[[ Page text open ]]

AdvisorShares Pure US Cannabis ETF continues to gain strength in the market
It is true that today there are many exchange-traded funds (ETFs) that are synonymous with growth. However, depending on their working model and their different holdings make the fund a bit riskier due to the exposure they have to other industries, such as cryptocurrencies, for example. That’s why growth investors may be in a safer zone if they decide to put their focus on another ETF, such as AdvisorShares Pure US Cannabis ETF.
One thing that makes this fund very attractive is that it has always held significant investments in the major multi-state marijuana operators in the country, and these companies are increasingly emerging. That’s why an ETF like this seems to be a much safer way to generate juicy returns over the long term compared to other ETFs where you are clearly rolling the dice.
Many experts today choose to go with the Pure US Cannabis ETF because, as the name implies, it focuses exclusively on the US market. In a country like Canada, for example, marijuana stocks based there have been struggling steadily to generate regular growth and some may have already peaked. In addition, many investors are paying inflated premiums for Canadian stocks, and that is never ideal.
Over the past six months, the Pure US Cannabis ETF has fallen more than 36%. For long-term growth investors, the drop in value could mean that now is an ideal time to load up on marijuana stocks. Instead of playing crystal ball and predicting which cannabis company will do better than the other, it’s much simpler to own stakes in all the major ones and invest in the Pure US Cannabis ETF.

[[ Page text closed ]]
[[ Given information open ]]

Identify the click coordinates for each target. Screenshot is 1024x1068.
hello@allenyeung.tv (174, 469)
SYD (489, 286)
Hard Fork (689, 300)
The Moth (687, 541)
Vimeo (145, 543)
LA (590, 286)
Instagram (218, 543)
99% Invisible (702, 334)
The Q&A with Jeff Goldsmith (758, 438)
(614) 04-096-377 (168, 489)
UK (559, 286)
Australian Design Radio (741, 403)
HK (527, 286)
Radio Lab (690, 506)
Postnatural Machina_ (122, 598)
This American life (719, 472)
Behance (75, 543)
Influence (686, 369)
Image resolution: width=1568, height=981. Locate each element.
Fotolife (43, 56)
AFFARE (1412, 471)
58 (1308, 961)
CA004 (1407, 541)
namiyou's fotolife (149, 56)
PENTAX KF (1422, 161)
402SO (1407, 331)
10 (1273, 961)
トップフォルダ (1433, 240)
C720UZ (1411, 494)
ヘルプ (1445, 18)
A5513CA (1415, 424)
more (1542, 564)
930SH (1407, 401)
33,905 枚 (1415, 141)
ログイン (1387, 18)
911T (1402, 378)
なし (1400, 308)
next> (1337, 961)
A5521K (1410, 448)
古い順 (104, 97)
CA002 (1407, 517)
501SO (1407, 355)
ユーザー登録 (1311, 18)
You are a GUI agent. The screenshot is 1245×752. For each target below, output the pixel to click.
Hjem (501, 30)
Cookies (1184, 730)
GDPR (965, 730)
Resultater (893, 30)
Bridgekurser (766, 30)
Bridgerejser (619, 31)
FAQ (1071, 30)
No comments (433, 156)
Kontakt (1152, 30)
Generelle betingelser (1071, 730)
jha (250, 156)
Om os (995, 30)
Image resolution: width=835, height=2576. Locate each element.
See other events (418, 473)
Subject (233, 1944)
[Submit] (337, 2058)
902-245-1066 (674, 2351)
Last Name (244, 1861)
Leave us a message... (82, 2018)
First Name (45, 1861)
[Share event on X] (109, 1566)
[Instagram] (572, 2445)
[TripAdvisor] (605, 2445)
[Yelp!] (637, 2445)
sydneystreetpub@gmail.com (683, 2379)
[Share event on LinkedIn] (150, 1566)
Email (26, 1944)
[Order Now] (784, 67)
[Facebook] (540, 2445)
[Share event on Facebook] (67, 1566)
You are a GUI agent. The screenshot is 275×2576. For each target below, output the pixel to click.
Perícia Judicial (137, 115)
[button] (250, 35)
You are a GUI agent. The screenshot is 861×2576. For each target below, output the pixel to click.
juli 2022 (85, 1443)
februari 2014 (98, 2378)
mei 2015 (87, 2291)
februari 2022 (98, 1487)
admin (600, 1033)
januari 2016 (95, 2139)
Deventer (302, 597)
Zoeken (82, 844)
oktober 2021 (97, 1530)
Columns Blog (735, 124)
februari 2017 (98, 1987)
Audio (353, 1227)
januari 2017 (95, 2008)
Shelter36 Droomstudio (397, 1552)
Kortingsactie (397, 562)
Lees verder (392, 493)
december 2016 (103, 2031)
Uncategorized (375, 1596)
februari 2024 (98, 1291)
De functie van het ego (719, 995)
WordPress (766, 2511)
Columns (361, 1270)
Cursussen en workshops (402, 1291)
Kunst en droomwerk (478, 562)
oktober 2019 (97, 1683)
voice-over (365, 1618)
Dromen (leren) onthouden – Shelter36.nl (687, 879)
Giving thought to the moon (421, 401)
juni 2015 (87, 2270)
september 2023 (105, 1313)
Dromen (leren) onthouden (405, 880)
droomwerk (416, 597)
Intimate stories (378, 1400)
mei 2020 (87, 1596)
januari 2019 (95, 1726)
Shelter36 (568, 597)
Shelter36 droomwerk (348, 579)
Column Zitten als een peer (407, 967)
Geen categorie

[[ Given information closed ]]

What you should do:
According to the text on the cannabis ETF, how much has the Pure US Cannabis ETF fallen over the past six months?

Answer box:
More than 36%.